I’m comfortably on the lower left slope of Dunning Kruger when it comes to physics, but I kind of assume those aren’t figure of Pure Madeupium?


It actually isn't. 1 g acceleration is 35 kmh per second (so you gain an additional 35 kmh to your speed each second), and that's a lot. With 2.3 g constant acceleration you can reach Pluto from Earth in around a week and Mars in less than a day. It is pretty fast.


Can you translate that into car type speeds? And is the 2.3 Gravities simply doubling (and a bit) or is it exponential squaring like the Richter scale.

Or at least my understanding of the Richter Scale.


Gravities is a measure of acceleration, not speed. 2.3g acceleration means, from a complete dead stop, the battlecruiser will increase its speed(relative to its origin point) by 80.5 km per second.
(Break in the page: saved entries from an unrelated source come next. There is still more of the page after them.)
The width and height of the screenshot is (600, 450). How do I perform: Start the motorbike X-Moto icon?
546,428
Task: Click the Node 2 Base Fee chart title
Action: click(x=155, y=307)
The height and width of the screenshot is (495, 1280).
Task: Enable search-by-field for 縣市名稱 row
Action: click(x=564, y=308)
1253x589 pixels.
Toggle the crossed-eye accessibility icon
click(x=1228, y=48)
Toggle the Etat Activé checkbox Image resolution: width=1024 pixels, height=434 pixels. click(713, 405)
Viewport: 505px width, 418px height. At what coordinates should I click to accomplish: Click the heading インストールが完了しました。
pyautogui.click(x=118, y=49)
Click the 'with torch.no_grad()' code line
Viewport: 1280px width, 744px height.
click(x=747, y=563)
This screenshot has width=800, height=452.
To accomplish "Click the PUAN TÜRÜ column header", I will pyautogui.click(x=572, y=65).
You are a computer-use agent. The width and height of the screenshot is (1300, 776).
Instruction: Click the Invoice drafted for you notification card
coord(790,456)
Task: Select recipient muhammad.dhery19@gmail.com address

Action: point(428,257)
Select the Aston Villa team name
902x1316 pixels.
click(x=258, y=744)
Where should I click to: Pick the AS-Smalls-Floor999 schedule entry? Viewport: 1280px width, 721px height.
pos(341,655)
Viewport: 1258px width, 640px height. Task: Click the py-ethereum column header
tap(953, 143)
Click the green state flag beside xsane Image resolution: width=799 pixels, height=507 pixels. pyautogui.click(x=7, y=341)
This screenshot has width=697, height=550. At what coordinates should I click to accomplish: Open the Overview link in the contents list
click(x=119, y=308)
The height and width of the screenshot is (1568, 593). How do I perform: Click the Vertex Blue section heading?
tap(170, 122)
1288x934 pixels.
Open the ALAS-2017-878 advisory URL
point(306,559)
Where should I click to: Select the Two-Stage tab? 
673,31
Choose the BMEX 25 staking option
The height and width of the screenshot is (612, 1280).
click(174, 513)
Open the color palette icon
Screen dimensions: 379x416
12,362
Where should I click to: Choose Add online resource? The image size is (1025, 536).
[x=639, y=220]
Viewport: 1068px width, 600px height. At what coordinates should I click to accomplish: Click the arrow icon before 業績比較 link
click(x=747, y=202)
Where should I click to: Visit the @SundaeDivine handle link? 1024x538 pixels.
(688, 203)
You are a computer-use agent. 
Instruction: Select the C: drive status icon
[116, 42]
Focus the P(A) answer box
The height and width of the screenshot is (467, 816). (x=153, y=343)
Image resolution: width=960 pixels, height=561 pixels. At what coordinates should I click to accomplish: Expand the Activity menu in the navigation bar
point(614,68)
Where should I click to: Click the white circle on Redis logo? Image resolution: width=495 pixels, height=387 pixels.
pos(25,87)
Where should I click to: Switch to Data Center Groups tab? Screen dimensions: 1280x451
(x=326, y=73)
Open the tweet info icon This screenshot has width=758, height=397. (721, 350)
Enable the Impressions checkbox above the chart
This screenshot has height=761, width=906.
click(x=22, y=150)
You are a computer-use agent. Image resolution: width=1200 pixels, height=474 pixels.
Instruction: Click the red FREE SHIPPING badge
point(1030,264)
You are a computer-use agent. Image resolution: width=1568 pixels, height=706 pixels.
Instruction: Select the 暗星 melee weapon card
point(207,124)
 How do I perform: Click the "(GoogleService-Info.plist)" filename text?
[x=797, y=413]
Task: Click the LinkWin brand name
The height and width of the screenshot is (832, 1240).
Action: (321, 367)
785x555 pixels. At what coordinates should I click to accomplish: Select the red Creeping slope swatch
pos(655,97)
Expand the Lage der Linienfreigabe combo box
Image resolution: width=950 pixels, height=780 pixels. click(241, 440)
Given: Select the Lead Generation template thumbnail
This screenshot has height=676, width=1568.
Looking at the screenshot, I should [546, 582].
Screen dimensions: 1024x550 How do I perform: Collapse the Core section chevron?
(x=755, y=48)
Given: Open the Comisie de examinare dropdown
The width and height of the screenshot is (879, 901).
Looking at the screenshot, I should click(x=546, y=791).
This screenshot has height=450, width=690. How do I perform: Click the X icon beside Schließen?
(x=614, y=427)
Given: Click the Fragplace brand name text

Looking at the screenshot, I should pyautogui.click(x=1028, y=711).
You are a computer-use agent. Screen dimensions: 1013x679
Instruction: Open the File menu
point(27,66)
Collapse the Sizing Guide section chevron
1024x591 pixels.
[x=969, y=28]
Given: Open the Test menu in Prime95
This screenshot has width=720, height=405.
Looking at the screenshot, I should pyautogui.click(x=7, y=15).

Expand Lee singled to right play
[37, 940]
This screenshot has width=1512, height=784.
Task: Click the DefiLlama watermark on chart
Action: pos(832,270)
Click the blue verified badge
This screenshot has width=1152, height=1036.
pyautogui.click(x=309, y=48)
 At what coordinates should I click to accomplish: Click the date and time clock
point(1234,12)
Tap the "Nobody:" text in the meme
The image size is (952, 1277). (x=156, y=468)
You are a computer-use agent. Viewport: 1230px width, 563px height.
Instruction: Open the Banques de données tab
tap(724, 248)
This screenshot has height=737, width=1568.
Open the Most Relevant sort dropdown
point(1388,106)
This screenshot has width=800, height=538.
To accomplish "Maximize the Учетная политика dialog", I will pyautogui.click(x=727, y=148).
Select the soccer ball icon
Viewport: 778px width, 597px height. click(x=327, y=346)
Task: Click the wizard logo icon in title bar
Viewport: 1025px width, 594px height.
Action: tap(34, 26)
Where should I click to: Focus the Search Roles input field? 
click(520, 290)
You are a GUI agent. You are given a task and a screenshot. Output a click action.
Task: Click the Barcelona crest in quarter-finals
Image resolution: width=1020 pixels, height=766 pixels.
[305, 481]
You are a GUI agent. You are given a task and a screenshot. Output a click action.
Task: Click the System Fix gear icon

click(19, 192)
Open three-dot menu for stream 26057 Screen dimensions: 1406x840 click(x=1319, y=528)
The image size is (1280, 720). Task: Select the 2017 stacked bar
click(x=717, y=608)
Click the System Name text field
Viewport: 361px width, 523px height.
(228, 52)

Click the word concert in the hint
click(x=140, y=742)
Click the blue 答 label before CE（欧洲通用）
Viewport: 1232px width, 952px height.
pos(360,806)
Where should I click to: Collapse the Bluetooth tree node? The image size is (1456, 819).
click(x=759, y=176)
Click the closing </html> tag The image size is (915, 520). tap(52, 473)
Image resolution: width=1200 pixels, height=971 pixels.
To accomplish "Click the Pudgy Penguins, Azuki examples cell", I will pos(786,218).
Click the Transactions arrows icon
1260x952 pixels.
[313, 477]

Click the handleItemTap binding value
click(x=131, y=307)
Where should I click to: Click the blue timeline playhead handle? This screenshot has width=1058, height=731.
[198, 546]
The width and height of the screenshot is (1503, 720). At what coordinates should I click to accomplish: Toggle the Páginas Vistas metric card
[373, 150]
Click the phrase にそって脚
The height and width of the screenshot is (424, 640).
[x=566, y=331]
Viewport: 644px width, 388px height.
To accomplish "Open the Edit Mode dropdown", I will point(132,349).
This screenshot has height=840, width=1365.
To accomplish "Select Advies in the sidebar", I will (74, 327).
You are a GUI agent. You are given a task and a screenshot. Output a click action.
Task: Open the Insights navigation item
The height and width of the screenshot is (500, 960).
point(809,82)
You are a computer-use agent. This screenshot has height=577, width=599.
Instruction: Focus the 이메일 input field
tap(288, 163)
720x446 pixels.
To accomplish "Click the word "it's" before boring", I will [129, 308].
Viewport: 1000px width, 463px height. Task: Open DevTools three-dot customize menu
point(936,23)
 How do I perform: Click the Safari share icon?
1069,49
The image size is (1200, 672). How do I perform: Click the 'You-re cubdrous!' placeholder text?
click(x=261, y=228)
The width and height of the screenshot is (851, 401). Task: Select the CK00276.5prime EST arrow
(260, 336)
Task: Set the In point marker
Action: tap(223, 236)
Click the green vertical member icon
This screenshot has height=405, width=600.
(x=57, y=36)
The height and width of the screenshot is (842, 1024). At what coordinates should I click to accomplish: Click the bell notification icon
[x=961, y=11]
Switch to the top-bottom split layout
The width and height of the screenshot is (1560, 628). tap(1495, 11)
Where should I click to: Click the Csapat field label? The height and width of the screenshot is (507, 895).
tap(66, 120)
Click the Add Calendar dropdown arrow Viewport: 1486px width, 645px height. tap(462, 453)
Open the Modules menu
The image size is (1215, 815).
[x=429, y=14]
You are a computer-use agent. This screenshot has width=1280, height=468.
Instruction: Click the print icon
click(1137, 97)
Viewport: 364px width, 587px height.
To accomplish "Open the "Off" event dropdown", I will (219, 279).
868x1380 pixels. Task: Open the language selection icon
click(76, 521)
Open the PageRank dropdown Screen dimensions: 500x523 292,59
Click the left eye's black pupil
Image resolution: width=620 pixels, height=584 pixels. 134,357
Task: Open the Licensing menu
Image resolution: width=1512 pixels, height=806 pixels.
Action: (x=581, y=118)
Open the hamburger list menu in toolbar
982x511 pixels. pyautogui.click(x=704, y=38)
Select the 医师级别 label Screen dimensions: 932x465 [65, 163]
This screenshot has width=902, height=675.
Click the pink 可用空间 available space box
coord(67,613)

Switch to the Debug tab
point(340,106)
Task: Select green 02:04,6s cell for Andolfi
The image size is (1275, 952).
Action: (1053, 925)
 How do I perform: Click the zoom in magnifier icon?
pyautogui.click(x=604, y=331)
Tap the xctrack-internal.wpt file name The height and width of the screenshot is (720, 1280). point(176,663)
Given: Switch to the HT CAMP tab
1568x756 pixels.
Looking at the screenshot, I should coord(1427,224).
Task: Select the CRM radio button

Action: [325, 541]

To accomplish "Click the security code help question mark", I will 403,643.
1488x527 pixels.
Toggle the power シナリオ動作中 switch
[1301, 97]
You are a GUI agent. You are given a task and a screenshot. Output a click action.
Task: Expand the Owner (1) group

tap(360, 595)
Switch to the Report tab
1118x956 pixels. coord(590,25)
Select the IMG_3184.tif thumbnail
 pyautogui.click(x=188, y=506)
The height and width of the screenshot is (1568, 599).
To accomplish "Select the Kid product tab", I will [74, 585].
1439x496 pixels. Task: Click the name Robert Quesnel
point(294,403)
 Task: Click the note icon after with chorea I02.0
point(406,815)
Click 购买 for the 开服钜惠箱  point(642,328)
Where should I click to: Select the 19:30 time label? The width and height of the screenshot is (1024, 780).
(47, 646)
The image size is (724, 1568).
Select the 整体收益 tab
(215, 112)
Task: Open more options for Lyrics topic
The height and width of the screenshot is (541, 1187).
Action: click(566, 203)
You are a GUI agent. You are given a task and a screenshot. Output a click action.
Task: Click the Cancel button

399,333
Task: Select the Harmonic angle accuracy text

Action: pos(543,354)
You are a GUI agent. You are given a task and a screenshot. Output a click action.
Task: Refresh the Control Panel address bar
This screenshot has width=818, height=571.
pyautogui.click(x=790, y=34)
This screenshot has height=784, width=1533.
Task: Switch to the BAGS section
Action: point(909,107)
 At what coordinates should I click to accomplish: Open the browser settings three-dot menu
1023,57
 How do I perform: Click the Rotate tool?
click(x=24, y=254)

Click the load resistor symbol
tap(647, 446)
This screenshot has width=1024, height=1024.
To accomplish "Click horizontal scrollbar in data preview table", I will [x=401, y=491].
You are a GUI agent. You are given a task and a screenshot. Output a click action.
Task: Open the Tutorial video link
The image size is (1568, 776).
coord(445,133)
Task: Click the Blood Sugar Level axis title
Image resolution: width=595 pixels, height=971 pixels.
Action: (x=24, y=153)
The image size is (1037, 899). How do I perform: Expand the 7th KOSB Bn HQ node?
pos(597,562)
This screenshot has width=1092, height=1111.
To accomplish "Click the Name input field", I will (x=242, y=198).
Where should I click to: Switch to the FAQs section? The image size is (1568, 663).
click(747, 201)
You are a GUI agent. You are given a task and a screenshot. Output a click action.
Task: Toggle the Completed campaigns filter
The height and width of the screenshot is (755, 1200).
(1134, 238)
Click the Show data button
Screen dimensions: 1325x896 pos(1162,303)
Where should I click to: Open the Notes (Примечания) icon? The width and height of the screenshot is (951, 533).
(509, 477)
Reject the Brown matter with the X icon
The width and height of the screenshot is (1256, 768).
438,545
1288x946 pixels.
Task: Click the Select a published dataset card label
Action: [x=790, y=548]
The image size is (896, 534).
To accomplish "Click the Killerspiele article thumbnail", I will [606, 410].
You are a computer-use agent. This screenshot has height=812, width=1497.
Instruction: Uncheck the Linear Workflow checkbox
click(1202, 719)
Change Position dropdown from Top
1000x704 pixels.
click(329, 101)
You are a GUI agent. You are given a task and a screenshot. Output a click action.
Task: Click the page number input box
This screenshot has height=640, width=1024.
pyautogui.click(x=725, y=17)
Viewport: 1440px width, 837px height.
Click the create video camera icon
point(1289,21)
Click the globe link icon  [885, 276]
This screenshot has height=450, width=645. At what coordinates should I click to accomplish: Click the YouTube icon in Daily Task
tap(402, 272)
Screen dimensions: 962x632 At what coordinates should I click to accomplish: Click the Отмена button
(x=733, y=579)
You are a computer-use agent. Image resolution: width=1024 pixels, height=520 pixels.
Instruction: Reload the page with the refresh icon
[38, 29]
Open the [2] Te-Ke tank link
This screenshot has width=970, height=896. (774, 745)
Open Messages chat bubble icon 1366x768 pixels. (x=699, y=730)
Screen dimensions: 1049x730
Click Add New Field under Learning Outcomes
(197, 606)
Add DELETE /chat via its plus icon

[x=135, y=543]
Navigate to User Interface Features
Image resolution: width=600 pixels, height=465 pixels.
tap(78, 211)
Which in km per hour is 289,800 kmh increase in speed every second that you apply acceleration.

So from a dead stop a Mars Class Battlecruiser that applies maximum thrust(I assume the listed thrust is maximum output) for a period of exactly 1 second would be traveling at 289,800 kmh. Which is 1/3700ish the speed of light.

Mars is 54.6 million km from Earth. Meaning a Mars Class Battlecruiser could reach Mars from Earth in approximately 188.4 hours just by holding the accelerator for 1 second. At the halfway point you would then rotate 180 degrees and hold the accelerator for a short time to decelerate. That said, inertial dampeners are mentioned as common tech on 40k ships, so presumably the ship can more or less instantly decelerate when needed rather than have to slowly decelerate over time.

These sort of speeds, and the distances the ships fight at, actually implies that the Imperium's targeting technology on their ships is capable of dealing with time dilation as even at these tiny fractions of the speed of light you would be dealing with major time dilation issues.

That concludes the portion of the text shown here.